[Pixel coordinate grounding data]
::::::::::
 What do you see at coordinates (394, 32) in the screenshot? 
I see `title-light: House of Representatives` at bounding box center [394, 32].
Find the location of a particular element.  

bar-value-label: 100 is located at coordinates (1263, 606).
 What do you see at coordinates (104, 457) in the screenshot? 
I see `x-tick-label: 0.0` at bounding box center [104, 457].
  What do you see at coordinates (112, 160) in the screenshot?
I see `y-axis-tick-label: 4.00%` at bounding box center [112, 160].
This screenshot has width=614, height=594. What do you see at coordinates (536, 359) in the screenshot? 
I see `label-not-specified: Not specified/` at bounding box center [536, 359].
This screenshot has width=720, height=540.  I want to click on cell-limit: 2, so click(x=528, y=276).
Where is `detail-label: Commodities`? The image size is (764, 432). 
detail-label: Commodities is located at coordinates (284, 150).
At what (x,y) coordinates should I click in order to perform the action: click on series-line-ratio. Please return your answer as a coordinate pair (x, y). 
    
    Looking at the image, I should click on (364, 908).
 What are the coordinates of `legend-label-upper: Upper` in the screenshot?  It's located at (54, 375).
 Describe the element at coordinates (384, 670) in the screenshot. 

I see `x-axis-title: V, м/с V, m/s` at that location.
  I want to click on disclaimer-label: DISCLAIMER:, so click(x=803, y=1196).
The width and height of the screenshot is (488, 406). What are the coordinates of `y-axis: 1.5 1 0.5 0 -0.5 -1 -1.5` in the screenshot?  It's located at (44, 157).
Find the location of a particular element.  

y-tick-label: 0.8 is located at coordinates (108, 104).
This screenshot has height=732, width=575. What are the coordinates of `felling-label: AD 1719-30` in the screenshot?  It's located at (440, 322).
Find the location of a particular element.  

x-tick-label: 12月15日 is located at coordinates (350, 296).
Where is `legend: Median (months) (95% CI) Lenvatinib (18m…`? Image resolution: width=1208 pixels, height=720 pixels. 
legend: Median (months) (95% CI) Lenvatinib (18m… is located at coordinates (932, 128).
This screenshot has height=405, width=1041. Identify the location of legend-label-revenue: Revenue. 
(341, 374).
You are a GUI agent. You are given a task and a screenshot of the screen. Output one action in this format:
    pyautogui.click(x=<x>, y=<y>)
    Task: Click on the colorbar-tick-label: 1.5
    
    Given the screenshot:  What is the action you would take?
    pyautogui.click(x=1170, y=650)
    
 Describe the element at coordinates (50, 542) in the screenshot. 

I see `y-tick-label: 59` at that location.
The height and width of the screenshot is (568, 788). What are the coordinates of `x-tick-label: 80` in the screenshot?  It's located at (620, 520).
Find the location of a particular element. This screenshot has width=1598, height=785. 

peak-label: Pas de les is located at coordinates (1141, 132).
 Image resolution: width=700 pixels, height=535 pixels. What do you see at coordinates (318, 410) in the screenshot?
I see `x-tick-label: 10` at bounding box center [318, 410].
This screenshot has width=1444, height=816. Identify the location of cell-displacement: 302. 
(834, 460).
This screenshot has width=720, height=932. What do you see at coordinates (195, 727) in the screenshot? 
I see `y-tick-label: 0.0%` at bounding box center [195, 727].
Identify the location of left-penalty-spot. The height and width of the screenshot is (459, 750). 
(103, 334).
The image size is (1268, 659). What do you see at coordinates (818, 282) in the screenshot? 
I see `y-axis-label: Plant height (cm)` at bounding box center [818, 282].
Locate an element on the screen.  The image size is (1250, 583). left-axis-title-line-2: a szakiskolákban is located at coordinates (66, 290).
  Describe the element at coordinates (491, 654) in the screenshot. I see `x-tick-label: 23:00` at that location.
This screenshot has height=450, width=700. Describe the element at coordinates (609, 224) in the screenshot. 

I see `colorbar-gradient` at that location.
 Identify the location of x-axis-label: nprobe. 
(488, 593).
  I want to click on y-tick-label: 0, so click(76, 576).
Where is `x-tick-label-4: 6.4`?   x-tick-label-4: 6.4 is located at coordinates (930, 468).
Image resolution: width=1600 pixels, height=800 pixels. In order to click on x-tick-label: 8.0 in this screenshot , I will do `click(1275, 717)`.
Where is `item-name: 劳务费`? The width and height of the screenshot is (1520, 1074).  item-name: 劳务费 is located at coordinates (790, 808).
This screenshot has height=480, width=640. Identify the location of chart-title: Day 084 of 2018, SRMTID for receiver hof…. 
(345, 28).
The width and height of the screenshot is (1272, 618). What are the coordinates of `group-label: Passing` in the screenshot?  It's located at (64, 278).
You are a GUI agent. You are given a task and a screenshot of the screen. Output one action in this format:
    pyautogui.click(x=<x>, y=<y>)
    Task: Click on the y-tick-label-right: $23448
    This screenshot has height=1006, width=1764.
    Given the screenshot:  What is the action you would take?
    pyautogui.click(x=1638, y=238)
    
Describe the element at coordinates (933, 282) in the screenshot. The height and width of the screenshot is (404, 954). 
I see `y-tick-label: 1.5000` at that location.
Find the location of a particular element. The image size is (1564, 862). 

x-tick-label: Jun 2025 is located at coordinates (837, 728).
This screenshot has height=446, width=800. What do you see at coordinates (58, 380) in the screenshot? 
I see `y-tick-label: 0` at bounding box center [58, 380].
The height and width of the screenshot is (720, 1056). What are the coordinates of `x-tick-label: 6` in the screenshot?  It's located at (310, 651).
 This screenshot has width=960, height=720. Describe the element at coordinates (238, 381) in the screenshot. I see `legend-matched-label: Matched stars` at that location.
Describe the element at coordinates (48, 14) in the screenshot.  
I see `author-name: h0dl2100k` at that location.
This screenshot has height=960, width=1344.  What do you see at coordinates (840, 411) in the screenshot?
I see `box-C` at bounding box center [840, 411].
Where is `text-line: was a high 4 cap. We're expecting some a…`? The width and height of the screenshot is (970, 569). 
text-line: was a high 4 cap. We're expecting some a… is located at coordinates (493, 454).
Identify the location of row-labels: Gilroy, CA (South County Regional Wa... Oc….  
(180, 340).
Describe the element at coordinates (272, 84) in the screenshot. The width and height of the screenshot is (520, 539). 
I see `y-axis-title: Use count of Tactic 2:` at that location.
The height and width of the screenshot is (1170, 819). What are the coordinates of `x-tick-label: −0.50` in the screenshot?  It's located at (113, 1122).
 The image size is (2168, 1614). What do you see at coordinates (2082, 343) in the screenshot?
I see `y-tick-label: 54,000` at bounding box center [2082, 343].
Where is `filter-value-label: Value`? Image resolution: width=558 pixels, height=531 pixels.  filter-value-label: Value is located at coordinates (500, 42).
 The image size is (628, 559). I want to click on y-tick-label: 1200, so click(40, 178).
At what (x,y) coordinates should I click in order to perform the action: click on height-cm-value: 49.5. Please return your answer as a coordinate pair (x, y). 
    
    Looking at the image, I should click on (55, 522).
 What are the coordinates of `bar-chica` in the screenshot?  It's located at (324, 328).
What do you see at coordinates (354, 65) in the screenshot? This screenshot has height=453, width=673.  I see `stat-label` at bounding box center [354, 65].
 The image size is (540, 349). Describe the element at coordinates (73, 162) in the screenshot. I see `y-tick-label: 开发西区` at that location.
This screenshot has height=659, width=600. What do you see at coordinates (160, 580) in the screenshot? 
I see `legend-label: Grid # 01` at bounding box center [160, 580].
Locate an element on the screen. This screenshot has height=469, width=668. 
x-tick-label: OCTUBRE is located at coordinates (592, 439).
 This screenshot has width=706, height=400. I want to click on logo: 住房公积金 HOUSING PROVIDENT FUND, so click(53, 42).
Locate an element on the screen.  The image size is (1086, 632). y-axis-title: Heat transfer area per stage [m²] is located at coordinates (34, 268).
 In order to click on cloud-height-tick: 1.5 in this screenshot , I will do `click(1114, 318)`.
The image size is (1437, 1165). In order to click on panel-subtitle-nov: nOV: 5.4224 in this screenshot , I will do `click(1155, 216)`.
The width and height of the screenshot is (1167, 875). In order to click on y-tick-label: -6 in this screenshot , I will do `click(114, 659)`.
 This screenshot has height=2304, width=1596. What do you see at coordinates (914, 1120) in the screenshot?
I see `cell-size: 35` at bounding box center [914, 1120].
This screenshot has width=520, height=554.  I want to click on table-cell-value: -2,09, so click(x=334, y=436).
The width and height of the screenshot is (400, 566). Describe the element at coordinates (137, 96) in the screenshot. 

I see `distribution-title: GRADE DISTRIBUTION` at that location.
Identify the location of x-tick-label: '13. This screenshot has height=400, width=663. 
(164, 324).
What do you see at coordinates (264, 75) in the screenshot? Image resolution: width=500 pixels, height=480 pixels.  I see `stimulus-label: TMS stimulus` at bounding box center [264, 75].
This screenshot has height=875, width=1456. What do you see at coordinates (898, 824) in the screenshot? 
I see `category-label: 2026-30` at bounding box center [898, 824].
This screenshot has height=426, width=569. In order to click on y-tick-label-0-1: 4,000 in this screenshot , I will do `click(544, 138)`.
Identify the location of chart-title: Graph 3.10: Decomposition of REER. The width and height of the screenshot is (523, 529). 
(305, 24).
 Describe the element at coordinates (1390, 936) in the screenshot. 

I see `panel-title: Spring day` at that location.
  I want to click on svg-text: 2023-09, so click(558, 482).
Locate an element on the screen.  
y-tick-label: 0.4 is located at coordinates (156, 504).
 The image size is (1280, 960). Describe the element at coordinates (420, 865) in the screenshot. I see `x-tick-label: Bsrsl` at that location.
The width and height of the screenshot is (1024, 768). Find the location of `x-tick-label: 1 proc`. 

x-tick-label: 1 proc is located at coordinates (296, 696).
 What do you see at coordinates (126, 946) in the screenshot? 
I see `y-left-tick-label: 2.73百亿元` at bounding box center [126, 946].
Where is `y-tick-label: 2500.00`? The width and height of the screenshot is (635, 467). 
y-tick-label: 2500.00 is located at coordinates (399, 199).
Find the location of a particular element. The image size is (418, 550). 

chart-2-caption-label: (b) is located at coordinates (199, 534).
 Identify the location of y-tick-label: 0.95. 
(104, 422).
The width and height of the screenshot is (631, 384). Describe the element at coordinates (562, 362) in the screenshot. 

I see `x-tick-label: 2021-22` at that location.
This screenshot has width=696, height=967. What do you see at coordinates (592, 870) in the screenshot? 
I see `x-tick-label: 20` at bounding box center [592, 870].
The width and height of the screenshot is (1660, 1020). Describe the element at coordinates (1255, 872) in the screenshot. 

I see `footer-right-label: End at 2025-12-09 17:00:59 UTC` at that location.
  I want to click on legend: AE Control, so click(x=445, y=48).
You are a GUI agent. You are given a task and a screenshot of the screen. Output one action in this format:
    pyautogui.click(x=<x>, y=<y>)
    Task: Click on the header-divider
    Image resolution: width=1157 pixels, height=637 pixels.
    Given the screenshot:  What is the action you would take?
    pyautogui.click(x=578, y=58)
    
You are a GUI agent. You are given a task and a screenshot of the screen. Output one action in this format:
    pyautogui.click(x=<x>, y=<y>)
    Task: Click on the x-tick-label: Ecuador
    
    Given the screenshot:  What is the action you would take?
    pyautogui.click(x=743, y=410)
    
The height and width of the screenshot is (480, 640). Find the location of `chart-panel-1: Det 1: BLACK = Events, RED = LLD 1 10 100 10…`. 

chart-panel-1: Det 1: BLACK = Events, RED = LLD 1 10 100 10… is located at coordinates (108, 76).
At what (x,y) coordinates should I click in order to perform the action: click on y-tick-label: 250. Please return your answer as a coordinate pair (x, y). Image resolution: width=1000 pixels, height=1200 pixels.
::::::::::
What to work on →
Lay out every line from the start of the entries through the line containing "bar-value-label: 100 is" as a JSON list of strings, one string per line. Leave out blank lines.

Task solution →
[
  " What do you see at coordinates (394, 32) in the screenshot? ",
  "I see `title-light: House of Representatives` at bounding box center [394, 32].",
  "Find the location of a particular element.  ",
  "bar-value-label: 100 is located at coordinates (1263, 606)."
]